WHAT NEEDS TO BE DONE ▸ Check each line below for the word "computer", and copy those that have it.

(Stored records)

========================

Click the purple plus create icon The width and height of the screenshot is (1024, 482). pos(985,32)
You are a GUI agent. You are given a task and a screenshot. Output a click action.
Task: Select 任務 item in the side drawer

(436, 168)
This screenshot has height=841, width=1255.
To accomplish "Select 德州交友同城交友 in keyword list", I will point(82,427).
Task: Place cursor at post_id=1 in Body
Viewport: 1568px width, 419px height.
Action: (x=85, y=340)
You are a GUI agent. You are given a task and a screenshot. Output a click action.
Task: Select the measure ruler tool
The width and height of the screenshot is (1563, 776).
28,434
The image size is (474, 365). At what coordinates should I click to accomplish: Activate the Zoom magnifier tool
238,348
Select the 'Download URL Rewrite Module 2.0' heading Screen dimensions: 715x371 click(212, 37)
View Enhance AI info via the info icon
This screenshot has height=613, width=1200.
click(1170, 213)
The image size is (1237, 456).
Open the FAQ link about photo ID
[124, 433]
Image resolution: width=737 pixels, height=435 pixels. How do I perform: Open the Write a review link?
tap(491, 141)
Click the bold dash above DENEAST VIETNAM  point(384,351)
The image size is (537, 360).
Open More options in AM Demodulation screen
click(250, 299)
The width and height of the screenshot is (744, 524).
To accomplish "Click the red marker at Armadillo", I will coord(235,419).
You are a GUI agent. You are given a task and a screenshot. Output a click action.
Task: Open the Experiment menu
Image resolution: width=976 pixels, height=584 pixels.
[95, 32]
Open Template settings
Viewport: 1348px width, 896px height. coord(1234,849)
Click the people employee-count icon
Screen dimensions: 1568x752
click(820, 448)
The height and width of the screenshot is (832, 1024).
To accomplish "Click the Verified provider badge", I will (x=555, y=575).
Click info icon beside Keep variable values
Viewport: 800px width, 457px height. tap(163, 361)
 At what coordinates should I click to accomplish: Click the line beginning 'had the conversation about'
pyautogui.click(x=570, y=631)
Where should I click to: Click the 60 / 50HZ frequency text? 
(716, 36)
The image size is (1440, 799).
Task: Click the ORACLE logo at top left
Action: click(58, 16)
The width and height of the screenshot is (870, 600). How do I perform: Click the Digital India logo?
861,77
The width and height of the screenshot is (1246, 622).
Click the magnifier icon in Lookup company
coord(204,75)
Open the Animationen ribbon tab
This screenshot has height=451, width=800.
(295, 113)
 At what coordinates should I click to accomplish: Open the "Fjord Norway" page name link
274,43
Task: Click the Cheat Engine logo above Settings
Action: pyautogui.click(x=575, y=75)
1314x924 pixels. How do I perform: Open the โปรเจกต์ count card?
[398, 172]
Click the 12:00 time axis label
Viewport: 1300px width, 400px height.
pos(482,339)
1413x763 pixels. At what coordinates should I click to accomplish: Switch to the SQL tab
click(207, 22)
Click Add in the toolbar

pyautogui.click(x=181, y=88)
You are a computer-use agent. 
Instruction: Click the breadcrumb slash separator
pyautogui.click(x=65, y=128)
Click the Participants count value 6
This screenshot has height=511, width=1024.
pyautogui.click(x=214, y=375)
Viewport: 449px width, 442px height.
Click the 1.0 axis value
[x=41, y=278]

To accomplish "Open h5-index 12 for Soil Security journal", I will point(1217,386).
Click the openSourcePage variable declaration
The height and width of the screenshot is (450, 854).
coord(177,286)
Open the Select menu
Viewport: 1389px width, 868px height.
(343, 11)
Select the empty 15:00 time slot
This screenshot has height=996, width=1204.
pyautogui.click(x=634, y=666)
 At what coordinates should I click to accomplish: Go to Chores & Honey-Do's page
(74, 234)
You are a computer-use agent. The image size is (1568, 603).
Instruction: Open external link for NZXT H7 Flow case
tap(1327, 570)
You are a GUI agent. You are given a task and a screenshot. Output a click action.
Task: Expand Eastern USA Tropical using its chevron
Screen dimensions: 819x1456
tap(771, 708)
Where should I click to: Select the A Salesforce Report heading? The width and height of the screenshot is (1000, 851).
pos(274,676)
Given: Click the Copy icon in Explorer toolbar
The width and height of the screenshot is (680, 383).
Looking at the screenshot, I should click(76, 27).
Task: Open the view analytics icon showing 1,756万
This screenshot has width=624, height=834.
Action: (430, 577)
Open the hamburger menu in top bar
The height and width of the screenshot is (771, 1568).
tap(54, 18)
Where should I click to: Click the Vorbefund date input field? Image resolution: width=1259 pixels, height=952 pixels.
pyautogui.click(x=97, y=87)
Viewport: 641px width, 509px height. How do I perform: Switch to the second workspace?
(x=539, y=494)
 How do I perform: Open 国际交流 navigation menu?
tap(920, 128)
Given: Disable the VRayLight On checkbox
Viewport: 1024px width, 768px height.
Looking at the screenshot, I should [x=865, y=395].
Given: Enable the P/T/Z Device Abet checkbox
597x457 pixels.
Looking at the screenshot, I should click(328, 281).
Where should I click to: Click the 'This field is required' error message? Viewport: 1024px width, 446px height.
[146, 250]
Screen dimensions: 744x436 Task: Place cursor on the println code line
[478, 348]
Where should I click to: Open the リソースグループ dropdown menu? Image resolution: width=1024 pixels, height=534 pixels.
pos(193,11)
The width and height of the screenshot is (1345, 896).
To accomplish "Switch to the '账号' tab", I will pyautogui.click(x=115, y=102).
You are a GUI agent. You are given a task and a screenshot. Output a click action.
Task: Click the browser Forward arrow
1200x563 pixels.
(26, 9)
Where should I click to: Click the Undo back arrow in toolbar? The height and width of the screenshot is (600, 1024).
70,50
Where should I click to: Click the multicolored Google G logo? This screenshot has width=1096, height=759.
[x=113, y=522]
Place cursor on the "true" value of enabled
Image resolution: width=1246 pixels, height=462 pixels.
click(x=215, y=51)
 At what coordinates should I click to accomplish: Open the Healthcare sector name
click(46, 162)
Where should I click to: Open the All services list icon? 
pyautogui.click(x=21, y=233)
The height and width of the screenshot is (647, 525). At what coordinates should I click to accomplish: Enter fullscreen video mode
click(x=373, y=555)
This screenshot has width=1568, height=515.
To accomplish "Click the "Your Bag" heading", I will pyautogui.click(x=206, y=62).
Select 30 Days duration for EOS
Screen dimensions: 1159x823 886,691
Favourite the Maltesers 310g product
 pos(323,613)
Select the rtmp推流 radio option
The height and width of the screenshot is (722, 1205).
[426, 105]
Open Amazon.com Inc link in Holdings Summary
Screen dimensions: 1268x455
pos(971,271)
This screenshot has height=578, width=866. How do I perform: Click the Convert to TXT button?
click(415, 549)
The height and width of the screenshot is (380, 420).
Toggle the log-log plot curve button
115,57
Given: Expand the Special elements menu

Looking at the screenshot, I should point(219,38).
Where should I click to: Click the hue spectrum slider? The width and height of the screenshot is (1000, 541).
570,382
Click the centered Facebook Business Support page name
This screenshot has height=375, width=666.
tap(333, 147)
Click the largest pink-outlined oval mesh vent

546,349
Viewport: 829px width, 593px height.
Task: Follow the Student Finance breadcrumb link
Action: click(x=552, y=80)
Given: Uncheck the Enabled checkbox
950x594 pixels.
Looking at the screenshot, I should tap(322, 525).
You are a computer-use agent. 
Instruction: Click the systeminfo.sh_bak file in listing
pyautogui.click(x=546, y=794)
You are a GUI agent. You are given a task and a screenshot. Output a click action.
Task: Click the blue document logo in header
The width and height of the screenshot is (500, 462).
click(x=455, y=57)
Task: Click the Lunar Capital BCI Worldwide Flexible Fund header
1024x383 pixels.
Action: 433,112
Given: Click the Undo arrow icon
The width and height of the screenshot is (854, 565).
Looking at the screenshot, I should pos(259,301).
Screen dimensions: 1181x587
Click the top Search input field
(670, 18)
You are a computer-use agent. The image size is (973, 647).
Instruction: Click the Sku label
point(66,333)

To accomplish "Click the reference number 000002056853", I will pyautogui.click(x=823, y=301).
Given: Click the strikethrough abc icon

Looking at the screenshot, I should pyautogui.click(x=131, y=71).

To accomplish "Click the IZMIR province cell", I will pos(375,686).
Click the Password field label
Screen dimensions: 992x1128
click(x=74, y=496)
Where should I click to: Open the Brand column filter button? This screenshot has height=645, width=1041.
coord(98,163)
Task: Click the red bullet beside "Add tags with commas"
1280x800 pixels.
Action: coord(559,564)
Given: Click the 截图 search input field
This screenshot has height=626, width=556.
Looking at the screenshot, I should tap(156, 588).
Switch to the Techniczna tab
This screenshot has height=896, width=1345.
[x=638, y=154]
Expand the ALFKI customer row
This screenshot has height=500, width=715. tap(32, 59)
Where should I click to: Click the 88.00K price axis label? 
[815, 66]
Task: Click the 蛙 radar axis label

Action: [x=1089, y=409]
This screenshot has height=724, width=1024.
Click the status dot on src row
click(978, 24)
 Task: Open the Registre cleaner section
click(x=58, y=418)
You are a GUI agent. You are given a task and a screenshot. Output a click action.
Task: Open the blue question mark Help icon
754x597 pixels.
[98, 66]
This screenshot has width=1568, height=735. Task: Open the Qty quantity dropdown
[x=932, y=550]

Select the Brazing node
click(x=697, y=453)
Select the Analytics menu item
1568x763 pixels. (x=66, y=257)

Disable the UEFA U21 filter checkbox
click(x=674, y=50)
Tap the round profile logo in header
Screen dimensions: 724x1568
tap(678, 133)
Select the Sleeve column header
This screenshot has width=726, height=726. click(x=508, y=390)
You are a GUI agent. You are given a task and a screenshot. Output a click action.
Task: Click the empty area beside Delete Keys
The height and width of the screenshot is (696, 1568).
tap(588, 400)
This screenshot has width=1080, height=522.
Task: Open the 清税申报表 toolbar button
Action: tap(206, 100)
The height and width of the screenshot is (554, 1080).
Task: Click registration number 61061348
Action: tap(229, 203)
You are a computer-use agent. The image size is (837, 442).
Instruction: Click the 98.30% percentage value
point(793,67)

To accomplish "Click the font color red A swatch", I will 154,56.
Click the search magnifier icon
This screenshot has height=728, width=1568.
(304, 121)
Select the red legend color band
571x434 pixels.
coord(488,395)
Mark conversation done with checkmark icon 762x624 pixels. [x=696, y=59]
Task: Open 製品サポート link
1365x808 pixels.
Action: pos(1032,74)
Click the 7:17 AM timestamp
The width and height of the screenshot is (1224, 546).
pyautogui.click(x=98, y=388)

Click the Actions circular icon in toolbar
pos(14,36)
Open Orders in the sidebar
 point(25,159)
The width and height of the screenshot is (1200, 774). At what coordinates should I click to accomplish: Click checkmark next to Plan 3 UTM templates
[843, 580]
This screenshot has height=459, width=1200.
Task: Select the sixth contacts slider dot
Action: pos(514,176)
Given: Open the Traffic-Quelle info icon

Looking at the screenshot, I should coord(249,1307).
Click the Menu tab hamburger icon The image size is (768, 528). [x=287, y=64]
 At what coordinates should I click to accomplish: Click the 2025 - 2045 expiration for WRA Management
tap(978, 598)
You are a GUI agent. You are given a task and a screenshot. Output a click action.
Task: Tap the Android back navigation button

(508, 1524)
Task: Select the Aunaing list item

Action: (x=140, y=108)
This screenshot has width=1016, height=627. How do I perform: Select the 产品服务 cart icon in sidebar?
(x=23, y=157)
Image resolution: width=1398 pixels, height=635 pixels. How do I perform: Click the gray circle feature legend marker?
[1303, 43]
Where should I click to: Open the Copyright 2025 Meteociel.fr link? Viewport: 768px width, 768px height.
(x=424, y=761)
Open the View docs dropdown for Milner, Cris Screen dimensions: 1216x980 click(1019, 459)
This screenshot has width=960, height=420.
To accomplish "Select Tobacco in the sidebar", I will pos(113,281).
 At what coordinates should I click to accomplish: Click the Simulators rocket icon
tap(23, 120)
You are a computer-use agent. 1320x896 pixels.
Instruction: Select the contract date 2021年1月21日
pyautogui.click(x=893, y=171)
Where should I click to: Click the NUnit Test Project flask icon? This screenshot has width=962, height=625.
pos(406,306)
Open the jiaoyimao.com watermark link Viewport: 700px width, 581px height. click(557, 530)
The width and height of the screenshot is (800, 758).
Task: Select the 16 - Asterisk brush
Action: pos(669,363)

========================

WORKED SOLUTION ▸
You are a computer-use agent. 
You are a computer-use agent. The image size is (1568, 603).
You are a computer-use agent. 
You are a computer-use agent. The image size is (973, 647).
You are a computer-use agent. The image size is (837, 442).
You are a computer-use agent. 1320x896 pixels.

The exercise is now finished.